Our programme has emphasised two research themes in semiconductor device physics: electron spin relaxation and spin injection studies of narrow gap semiconductor structures; and optically pumped Si/SiGe quantum fountain and impurity lasers. Most recently we have embarked on a joint research programme between the universities of Surrey (Murdin), UCL (Aeppli) and Heriot-Watt (Pidgeon) on coherent control of Rydberg states in silicon, pumped near 30µm with FELIX in multi-beam pump-probe configurations.

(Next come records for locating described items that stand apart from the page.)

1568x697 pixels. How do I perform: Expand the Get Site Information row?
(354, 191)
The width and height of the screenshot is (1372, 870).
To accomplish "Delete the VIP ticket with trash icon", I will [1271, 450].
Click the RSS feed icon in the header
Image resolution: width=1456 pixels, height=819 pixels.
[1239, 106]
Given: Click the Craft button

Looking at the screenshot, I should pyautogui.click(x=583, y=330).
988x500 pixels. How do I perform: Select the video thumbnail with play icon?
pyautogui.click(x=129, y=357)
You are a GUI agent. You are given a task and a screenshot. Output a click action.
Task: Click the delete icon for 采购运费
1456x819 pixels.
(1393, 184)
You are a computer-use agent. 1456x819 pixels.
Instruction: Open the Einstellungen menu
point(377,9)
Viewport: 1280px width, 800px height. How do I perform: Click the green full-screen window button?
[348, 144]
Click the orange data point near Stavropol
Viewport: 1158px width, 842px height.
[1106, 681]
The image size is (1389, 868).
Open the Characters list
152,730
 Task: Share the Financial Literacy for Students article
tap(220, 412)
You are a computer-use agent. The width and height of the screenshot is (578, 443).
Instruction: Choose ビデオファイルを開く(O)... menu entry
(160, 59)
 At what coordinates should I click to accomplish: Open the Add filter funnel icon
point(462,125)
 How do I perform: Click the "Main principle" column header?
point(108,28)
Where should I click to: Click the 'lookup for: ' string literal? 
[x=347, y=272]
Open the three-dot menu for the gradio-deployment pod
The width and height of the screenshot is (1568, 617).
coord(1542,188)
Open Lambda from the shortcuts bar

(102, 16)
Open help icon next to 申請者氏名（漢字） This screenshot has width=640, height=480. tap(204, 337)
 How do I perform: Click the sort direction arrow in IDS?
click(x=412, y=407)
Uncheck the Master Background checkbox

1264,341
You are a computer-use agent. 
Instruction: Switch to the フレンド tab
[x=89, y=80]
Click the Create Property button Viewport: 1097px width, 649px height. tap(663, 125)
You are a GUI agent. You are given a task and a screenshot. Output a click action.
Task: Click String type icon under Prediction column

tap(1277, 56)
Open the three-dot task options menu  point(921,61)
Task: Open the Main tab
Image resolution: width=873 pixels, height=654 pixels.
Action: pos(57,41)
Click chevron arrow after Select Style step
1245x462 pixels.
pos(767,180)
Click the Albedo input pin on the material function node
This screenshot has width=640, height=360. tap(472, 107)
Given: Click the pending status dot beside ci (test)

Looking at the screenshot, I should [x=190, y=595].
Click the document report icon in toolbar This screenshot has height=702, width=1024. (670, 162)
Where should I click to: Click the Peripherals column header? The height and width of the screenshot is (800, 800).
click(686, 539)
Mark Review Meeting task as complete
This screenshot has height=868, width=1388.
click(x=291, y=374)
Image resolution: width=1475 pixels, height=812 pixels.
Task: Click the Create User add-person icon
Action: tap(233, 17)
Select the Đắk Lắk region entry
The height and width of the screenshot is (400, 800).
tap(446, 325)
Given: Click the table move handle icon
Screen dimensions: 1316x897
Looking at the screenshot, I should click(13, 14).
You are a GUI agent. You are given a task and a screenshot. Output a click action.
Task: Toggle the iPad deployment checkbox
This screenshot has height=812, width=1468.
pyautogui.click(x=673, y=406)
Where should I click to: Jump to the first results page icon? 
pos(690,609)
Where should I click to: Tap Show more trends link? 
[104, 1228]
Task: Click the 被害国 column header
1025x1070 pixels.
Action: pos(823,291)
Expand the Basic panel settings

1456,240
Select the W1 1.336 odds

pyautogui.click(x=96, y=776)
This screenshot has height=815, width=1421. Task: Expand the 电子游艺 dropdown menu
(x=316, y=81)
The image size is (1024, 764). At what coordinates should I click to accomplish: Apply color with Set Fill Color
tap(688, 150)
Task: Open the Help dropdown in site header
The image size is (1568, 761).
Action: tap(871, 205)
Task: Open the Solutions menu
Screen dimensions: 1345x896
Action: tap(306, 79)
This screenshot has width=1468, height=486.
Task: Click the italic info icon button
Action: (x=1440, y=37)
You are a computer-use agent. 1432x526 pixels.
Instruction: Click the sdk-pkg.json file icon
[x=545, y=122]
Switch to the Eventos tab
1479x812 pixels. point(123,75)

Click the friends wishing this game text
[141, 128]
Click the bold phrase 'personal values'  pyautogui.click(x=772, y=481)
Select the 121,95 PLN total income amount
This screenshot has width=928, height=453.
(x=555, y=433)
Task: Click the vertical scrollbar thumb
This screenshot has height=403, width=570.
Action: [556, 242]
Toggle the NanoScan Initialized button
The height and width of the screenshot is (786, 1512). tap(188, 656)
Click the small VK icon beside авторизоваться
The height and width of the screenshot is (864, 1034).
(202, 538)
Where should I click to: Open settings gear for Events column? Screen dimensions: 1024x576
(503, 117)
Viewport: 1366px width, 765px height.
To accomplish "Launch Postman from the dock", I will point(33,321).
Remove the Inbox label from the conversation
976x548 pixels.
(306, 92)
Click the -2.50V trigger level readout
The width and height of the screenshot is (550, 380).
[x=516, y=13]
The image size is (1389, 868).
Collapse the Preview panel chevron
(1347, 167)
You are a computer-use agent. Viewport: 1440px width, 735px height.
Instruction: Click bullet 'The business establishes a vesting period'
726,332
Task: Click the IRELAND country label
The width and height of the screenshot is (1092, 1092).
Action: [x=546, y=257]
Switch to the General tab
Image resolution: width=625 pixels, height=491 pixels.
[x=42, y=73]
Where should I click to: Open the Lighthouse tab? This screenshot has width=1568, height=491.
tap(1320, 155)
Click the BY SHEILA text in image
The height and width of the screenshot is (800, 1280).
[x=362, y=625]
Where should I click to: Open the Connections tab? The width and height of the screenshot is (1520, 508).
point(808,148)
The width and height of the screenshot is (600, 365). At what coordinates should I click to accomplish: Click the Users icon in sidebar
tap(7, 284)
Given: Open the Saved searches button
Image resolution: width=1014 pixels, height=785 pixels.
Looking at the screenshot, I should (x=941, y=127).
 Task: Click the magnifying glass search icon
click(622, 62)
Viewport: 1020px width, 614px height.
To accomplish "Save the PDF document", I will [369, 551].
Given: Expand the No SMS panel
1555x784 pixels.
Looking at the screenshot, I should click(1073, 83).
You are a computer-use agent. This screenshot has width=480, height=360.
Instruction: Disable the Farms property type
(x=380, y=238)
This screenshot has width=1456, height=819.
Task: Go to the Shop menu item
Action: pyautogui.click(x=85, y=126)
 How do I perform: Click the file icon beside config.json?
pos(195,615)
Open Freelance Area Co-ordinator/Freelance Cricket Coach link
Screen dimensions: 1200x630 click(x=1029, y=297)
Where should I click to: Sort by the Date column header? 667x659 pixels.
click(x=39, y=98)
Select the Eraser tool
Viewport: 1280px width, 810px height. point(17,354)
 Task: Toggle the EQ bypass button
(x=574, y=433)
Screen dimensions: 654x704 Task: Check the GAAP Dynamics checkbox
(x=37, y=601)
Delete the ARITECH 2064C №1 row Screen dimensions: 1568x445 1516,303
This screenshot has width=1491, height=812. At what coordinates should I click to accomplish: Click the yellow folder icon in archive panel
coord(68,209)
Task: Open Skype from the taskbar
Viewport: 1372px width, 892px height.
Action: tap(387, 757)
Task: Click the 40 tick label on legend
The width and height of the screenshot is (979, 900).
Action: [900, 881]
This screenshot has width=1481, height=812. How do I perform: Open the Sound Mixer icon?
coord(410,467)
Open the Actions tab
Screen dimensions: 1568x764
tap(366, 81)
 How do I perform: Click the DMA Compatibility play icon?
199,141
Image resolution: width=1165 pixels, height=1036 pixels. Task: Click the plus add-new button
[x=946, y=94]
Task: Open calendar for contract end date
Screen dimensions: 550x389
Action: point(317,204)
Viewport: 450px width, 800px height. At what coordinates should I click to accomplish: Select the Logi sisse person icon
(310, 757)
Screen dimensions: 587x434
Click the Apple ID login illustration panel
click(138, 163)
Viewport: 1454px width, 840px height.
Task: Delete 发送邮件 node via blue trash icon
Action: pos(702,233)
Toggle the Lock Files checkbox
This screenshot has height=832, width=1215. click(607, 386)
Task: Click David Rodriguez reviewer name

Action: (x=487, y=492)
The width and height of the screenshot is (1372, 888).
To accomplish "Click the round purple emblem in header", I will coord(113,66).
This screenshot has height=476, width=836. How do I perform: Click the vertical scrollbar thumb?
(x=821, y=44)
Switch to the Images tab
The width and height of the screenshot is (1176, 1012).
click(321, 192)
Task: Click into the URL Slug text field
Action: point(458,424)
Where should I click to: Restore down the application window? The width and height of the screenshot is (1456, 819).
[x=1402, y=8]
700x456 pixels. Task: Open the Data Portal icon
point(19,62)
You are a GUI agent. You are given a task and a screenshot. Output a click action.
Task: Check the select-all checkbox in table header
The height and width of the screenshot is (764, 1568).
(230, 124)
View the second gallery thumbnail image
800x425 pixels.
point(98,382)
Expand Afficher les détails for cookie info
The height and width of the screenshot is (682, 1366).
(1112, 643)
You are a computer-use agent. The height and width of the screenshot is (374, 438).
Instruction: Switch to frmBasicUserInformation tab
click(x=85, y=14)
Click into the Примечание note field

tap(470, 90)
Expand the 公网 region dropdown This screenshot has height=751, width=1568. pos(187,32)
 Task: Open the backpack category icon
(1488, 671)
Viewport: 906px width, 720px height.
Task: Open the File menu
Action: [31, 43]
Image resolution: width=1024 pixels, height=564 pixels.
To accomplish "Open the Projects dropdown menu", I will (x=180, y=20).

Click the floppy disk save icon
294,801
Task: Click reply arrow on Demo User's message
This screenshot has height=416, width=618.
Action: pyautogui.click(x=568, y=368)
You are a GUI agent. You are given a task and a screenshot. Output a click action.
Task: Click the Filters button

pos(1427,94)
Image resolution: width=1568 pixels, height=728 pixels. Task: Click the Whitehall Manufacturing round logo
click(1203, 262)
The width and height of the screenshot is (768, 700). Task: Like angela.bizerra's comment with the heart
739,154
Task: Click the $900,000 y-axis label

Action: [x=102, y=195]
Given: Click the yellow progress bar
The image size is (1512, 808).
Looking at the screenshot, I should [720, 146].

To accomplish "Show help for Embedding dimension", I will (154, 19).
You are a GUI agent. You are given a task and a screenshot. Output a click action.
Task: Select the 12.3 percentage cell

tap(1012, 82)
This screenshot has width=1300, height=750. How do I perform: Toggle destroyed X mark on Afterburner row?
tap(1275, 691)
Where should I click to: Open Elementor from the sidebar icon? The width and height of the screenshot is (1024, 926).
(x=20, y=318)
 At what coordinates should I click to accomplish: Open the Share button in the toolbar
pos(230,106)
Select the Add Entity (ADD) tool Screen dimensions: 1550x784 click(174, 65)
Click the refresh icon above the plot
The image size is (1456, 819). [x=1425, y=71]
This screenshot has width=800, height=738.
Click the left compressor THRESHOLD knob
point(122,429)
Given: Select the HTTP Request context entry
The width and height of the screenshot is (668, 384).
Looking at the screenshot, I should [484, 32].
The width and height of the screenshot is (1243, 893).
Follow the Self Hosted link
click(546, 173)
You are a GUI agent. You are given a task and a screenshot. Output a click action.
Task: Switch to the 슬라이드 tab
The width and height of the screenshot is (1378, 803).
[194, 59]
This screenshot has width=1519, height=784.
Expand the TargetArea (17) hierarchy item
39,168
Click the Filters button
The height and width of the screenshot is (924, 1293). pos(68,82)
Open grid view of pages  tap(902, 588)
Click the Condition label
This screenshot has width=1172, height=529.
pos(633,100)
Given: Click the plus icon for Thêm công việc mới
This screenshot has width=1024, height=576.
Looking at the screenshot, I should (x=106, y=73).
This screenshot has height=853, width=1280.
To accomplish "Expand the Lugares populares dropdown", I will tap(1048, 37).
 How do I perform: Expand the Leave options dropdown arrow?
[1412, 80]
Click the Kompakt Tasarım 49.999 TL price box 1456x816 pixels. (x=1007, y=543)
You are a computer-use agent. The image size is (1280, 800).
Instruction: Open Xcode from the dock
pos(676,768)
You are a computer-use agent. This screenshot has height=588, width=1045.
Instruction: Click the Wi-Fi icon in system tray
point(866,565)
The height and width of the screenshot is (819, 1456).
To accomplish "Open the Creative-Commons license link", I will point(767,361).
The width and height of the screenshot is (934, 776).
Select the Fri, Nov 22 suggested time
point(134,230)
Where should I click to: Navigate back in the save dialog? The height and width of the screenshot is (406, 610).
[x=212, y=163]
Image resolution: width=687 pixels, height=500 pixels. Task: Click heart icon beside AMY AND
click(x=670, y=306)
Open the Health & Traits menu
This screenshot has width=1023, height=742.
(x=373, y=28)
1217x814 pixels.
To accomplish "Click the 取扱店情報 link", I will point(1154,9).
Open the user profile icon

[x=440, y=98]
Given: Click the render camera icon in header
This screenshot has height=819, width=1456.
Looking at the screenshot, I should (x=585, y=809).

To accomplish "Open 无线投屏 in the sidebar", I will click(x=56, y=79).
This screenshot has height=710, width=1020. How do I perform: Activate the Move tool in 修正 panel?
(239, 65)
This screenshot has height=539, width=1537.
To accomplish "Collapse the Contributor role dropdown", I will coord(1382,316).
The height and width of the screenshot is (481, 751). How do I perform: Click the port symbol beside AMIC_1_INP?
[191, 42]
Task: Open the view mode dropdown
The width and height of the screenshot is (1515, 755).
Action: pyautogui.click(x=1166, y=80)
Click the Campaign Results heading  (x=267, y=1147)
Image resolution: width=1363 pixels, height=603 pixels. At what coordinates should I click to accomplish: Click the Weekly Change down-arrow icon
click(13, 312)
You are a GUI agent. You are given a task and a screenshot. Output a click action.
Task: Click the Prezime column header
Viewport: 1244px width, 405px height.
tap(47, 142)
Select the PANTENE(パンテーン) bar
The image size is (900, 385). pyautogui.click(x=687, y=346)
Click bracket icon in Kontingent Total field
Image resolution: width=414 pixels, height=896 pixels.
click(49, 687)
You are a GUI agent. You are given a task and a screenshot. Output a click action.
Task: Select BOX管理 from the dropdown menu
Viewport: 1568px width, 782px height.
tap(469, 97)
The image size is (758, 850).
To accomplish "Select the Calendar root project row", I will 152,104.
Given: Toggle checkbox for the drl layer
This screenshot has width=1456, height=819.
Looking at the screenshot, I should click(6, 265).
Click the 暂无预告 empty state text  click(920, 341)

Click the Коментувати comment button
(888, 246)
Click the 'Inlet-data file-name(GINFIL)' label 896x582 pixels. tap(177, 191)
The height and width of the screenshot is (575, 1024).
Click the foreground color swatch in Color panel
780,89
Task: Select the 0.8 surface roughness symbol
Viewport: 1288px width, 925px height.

Carl Pidgeon is professor of semiconductor physics at Heriot Watt University. He is a Fellow of the Royal Society of Edinburgh and the Institute of Physics. In 1995 he became Coordinator of the EPSRC/FOM laser science programme at the Dutch Free Electron Laser (FEL - acronym FELIX), as well as continuing to be leader of the consortium and principal investigator of the UK semiconductor physics programme at FELIX. On his retirement in 2003 he passed on this role to B N Murdin, with whom he actively collaborates.